(Records shown):

########

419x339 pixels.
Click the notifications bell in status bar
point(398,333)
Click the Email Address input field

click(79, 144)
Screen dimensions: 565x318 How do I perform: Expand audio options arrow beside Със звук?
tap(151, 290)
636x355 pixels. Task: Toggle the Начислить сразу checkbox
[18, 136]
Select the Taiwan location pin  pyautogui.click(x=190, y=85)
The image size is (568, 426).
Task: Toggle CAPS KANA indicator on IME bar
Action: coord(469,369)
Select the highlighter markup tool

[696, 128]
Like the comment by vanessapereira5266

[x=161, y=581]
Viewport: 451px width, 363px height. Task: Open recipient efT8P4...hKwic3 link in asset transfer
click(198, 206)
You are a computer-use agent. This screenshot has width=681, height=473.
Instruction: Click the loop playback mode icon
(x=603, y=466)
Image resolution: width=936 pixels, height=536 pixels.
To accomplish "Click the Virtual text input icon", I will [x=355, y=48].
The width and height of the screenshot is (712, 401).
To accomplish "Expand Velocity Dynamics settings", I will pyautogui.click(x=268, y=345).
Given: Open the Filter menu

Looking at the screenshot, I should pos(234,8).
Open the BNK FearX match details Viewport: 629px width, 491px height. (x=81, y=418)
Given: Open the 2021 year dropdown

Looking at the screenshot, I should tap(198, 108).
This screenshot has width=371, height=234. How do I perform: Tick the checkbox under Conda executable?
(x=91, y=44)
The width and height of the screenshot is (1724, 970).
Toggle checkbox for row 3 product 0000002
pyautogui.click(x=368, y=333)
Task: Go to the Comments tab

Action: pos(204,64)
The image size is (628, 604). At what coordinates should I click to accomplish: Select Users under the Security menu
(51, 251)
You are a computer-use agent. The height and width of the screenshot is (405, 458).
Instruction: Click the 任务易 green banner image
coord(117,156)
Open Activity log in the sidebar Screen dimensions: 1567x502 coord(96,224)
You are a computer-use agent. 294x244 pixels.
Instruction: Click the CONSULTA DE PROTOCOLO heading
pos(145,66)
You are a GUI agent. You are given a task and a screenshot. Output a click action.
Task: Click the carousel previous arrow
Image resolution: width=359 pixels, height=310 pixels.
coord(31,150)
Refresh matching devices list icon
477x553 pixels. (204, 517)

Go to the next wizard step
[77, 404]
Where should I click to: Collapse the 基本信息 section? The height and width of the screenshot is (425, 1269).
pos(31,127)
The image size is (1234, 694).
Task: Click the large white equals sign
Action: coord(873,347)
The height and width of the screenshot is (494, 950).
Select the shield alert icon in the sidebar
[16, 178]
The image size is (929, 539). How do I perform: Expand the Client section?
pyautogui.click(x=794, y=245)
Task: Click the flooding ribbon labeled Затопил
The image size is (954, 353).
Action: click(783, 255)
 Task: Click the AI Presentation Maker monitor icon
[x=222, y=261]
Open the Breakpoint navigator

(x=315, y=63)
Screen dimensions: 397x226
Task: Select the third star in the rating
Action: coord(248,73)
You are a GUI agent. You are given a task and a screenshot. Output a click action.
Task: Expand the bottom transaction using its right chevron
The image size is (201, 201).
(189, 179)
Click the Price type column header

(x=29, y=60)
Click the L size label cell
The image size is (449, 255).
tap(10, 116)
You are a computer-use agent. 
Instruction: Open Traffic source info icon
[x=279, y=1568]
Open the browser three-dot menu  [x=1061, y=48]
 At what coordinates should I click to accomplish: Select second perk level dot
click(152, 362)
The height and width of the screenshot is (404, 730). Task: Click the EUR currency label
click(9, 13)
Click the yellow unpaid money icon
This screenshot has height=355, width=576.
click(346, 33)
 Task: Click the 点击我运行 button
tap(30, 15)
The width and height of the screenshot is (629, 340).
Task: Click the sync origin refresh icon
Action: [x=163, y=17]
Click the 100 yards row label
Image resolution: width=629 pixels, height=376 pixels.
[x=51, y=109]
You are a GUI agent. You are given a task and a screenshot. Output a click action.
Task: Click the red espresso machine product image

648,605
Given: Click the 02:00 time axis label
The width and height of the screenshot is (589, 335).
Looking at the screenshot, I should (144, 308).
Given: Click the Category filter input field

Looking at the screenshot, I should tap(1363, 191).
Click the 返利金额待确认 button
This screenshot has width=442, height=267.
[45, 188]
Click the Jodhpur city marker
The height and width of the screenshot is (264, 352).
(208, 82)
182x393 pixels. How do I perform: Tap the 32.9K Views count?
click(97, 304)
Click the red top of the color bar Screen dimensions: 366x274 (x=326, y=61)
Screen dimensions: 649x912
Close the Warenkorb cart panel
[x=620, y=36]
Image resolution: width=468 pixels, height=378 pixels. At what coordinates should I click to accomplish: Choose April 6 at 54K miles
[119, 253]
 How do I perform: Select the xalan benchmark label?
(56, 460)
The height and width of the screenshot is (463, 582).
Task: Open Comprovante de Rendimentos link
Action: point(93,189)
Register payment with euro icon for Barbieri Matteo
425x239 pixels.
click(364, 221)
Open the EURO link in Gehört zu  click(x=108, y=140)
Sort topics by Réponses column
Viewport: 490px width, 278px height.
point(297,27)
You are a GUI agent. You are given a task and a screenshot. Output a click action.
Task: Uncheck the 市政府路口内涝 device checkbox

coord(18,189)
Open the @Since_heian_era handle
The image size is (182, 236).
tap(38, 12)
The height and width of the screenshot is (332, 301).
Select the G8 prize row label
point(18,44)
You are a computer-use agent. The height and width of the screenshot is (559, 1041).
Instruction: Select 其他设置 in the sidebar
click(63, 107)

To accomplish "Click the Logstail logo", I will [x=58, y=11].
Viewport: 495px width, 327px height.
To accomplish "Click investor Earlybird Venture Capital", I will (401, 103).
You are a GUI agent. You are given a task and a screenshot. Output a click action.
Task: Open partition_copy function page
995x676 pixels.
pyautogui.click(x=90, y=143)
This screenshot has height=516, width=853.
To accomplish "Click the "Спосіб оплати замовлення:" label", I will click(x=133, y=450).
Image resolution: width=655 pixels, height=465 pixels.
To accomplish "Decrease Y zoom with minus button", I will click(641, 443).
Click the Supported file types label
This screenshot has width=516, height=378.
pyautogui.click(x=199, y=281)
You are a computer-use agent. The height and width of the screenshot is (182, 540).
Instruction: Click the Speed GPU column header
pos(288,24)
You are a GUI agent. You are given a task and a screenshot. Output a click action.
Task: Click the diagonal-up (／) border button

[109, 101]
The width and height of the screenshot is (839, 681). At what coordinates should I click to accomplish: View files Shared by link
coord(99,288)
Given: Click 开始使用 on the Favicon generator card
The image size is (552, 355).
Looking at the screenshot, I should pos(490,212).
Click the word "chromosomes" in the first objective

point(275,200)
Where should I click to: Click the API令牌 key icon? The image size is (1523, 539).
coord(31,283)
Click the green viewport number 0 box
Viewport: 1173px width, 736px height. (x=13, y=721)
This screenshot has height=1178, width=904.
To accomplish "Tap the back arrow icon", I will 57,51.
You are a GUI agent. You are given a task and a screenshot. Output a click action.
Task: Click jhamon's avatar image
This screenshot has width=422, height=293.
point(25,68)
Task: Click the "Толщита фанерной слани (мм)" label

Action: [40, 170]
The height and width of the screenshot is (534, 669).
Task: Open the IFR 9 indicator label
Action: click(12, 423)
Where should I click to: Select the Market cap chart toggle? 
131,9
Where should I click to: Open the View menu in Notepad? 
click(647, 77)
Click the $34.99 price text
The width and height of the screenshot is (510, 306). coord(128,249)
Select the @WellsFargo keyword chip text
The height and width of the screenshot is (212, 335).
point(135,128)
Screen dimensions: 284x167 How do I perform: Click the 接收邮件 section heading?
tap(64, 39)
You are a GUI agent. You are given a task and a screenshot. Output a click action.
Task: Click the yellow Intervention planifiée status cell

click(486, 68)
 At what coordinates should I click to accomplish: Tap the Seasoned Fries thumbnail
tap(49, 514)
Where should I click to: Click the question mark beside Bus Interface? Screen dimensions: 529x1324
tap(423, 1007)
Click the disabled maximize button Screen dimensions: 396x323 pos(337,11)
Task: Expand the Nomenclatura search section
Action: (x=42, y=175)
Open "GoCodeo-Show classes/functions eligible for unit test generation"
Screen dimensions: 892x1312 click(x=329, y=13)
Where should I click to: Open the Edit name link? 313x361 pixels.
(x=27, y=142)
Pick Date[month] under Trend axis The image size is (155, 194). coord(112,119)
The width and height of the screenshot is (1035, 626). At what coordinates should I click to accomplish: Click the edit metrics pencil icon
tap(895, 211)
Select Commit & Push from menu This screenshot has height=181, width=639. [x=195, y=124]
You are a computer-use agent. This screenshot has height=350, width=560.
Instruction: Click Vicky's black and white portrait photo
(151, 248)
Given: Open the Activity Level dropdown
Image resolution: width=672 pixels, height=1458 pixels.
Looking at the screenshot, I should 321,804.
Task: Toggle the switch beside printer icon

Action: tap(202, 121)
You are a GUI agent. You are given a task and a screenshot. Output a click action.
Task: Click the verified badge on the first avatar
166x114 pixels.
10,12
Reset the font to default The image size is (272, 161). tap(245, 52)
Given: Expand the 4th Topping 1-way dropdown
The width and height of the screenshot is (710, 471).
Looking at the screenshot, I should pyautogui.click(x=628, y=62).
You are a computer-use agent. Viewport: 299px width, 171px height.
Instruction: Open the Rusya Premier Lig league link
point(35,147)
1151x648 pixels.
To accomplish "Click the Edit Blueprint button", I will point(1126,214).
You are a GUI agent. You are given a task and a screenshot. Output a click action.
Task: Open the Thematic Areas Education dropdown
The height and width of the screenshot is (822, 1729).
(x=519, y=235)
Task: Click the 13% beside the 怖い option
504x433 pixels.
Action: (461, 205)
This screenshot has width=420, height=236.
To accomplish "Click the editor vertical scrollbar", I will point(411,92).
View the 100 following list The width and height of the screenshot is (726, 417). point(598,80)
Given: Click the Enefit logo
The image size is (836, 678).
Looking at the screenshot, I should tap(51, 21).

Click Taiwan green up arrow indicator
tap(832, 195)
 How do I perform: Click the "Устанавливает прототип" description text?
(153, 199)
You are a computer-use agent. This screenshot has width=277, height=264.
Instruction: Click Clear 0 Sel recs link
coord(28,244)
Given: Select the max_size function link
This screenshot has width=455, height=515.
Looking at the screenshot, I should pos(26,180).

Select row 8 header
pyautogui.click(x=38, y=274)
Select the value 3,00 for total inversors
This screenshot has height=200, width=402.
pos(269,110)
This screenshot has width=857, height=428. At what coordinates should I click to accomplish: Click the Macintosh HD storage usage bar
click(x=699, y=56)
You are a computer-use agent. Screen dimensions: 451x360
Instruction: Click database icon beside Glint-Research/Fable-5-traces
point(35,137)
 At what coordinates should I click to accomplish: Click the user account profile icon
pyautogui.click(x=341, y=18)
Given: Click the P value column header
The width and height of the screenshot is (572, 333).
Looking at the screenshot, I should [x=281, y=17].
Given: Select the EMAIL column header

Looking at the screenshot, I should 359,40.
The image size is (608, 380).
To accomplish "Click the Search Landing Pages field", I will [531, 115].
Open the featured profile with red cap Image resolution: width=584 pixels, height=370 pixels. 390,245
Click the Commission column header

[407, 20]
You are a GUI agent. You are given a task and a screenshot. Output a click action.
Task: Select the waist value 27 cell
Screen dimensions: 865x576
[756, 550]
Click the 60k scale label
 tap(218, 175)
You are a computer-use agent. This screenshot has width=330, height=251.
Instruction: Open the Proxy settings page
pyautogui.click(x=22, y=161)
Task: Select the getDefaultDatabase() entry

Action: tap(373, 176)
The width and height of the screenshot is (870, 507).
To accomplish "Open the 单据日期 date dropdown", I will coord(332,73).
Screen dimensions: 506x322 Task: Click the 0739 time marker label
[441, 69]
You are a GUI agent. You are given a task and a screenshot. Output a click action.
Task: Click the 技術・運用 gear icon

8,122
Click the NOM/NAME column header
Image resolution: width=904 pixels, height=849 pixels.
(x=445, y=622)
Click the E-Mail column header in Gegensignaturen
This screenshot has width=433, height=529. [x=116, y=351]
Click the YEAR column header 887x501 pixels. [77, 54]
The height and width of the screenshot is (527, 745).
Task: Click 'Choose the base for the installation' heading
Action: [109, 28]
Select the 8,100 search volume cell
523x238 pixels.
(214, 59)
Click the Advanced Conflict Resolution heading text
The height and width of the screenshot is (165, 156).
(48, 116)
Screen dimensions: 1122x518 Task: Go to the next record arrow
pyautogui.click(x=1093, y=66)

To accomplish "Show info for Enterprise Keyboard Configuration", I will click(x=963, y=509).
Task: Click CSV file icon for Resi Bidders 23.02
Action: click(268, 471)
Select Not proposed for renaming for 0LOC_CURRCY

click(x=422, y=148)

########

(What to do): Isolate each line of the listing above that includes "computer". Copy it.

(Answer area):
You are a computer-use agent. This screenshot has width=681, height=473.
You are a computer-use agent. The height and width of the screenshot is (405, 458).
You are a computer-use agent. 294x244 pixels.
You are a computer-use agent. 
You are a computer-use agent. The height and width of the screenshot is (559, 1041).
You are a computer-use agent. The height and width of the screenshot is (182, 540).
You are a computer-use agent. This screenshot has height=350, width=560.
You are a computer-use agent. Viewport: 299px width, 171px height.
You are a computer-use agent. This screenshot has width=277, height=264.
You are a computer-use agent. Screen dimensions: 451x360
You are a computer-use agent. This screenshot has width=330, height=251.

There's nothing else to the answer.